+++ DATA EXCERPTS

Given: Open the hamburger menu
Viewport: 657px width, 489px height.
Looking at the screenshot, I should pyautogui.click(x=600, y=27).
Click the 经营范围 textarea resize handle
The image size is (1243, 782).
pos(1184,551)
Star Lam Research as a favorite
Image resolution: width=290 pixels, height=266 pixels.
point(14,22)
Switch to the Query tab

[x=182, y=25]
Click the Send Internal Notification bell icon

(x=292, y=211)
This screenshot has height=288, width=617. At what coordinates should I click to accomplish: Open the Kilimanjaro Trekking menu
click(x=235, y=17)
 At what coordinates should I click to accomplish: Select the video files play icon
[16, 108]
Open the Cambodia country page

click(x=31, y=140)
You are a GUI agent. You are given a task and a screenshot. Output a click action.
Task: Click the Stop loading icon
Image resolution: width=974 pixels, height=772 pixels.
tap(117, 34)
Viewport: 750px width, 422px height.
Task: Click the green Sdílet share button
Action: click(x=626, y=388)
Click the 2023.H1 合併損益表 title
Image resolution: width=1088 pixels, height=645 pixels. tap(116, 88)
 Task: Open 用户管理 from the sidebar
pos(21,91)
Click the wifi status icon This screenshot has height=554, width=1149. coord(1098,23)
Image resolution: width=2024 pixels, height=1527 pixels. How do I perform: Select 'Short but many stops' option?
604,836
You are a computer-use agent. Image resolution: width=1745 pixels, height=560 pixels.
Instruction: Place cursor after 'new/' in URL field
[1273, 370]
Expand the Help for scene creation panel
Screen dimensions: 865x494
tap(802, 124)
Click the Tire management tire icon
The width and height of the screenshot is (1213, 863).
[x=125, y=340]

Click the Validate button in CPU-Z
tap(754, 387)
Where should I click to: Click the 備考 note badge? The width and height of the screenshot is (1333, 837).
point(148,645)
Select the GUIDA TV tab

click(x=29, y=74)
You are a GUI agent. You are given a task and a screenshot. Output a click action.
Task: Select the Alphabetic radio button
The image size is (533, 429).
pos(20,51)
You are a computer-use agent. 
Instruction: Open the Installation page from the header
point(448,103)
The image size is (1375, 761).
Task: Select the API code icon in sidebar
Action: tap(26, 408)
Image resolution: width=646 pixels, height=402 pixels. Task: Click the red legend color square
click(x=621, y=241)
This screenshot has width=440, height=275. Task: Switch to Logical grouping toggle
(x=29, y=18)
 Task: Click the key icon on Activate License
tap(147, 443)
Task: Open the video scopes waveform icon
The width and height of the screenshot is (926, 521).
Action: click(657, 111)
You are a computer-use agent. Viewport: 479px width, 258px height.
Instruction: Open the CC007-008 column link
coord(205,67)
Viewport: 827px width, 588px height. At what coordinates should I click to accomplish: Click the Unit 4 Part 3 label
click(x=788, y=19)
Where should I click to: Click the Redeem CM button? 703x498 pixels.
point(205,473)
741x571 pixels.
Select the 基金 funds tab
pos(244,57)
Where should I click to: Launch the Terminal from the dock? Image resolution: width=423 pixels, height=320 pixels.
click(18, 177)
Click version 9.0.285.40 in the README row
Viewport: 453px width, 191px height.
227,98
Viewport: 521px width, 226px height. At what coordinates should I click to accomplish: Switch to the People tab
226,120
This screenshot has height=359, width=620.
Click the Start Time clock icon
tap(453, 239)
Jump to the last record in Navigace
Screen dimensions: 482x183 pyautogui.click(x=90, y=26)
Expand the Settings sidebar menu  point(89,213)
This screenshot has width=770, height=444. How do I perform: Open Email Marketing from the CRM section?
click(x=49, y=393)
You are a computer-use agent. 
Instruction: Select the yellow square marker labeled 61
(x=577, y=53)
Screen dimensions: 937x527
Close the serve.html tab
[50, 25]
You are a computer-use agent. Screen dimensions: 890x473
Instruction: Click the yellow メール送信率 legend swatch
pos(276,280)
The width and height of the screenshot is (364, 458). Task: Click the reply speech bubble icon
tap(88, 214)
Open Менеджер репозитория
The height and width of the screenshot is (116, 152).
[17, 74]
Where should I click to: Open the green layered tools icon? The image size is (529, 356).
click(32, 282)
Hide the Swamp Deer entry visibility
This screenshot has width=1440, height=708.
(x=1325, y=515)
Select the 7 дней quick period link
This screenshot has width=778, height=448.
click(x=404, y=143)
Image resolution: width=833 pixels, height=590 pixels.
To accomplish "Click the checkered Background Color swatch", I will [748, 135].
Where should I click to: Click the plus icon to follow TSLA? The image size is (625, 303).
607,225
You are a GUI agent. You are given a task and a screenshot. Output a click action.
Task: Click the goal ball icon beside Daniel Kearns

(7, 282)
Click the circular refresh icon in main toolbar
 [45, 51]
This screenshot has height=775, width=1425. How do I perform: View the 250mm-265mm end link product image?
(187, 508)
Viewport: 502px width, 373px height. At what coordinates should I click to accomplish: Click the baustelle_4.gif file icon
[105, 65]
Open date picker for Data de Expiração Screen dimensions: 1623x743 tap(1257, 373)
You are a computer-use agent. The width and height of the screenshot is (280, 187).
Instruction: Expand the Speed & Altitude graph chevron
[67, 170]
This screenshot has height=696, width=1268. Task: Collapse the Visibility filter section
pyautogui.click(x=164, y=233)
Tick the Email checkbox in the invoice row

++++++

**THE EXERCISE**: Reproduce all of the material above line for line, with no changes.

**RESPONSE FOR THIS EXERCISE**:
Given: Open the hamburger menu
Viewport: 657px width, 489px height.
Looking at the screenshot, I should pyautogui.click(x=600, y=27).
Click the 经营范围 textarea resize handle
The image size is (1243, 782).
pos(1184,551)
Star Lam Research as a favorite
Image resolution: width=290 pixels, height=266 pixels.
point(14,22)
Switch to the Query tab

[x=182, y=25]
Click the Send Internal Notification bell icon

(x=292, y=211)
This screenshot has height=288, width=617. At what coordinates should I click to accomplish: Open the Kilimanjaro Trekking menu
click(x=235, y=17)
 At what coordinates should I click to accomplish: Select the video files play icon
[16, 108]
Open the Cambodia country page

click(x=31, y=140)
You are a GUI agent. You are given a task and a screenshot. Output a click action.
Task: Click the Stop loading icon
Image resolution: width=974 pixels, height=772 pixels.
tap(117, 34)
Viewport: 750px width, 422px height.
Task: Click the green Sdílet share button
Action: click(x=626, y=388)
Click the 2023.H1 合併損益表 title
Image resolution: width=1088 pixels, height=645 pixels. tap(116, 88)
 Task: Open 用户管理 from the sidebar
pos(21,91)
Click the wifi status icon This screenshot has height=554, width=1149. coord(1098,23)
Image resolution: width=2024 pixels, height=1527 pixels. How do I perform: Select 'Short but many stops' option?
604,836
You are a computer-use agent. Image resolution: width=1745 pixels, height=560 pixels.
Instruction: Place cursor after 'new/' in URL field
[1273, 370]
Expand the Help for scene creation panel
Screen dimensions: 865x494
tap(802, 124)
Click the Tire management tire icon
The width and height of the screenshot is (1213, 863).
[x=125, y=340]

Click the Validate button in CPU-Z
tap(754, 387)
Where should I click to: Click the 備考 note badge? The width and height of the screenshot is (1333, 837).
point(148,645)
Select the GUIDA TV tab

click(x=29, y=74)
You are a GUI agent. You are given a task and a screenshot. Output a click action.
Task: Select the Alphabetic radio button
The image size is (533, 429).
pos(20,51)
You are a computer-use agent. 
Instruction: Open the Installation page from the header
point(448,103)
The image size is (1375, 761).
Task: Select the API code icon in sidebar
Action: tap(26, 408)
Image resolution: width=646 pixels, height=402 pixels. Task: Click the red legend color square
click(x=621, y=241)
This screenshot has width=440, height=275. Task: Switch to Logical grouping toggle
(x=29, y=18)
 Task: Click the key icon on Activate License
tap(147, 443)
Task: Open the video scopes waveform icon
The width and height of the screenshot is (926, 521).
Action: click(657, 111)
You are a computer-use agent. Viewport: 479px width, 258px height.
Instruction: Open the CC007-008 column link
coord(205,67)
Viewport: 827px width, 588px height. At what coordinates should I click to accomplish: Click the Unit 4 Part 3 label
click(x=788, y=19)
Where should I click to: Click the Redeem CM button? 703x498 pixels.
point(205,473)
741x571 pixels.
Select the 基金 funds tab
pos(244,57)
Where should I click to: Launch the Terminal from the dock? Image resolution: width=423 pixels, height=320 pixels.
click(18, 177)
Click version 9.0.285.40 in the README row
Viewport: 453px width, 191px height.
227,98
Viewport: 521px width, 226px height. At what coordinates should I click to accomplish: Switch to the People tab
226,120
This screenshot has height=359, width=620.
Click the Start Time clock icon
tap(453, 239)
Jump to the last record in Navigace
Screen dimensions: 482x183 pyautogui.click(x=90, y=26)
Expand the Settings sidebar menu  point(89,213)
This screenshot has width=770, height=444. How do I perform: Open Email Marketing from the CRM section?
click(x=49, y=393)
You are a computer-use agent. 
Instruction: Select the yellow square marker labeled 61
(x=577, y=53)
Screen dimensions: 937x527
Close the serve.html tab
[50, 25]
You are a computer-use agent. Screen dimensions: 890x473
Instruction: Click the yellow メール送信率 legend swatch
pos(276,280)
The width and height of the screenshot is (364, 458). Task: Click the reply speech bubble icon
tap(88, 214)
Open Менеджер репозитория
The height and width of the screenshot is (116, 152).
[17, 74]
Where should I click to: Open the green layered tools icon? The image size is (529, 356).
click(32, 282)
Hide the Swamp Deer entry visibility
This screenshot has width=1440, height=708.
(x=1325, y=515)
Select the 7 дней quick period link
This screenshot has width=778, height=448.
click(x=404, y=143)
Image resolution: width=833 pixels, height=590 pixels.
To accomplish "Click the checkered Background Color swatch", I will [748, 135].
Where should I click to: Click the plus icon to follow TSLA? The image size is (625, 303).
607,225
You are a GUI agent. You are given a task and a screenshot. Output a click action.
Task: Click the goal ball icon beside Daniel Kearns

(7, 282)
Click the circular refresh icon in main toolbar
 [45, 51]
This screenshot has height=775, width=1425. How do I perform: View the 250mm-265mm end link product image?
(187, 508)
Viewport: 502px width, 373px height. At what coordinates should I click to accomplish: Click the baustelle_4.gif file icon
[105, 65]
Open date picker for Data de Expiração Screen dimensions: 1623x743 tap(1257, 373)
You are a computer-use agent. The width and height of the screenshot is (280, 187).
Instruction: Expand the Speed & Altitude graph chevron
[67, 170]
This screenshot has height=696, width=1268. Task: Collapse the Visibility filter section
pyautogui.click(x=164, y=233)
Tick the Email checkbox in the invoice row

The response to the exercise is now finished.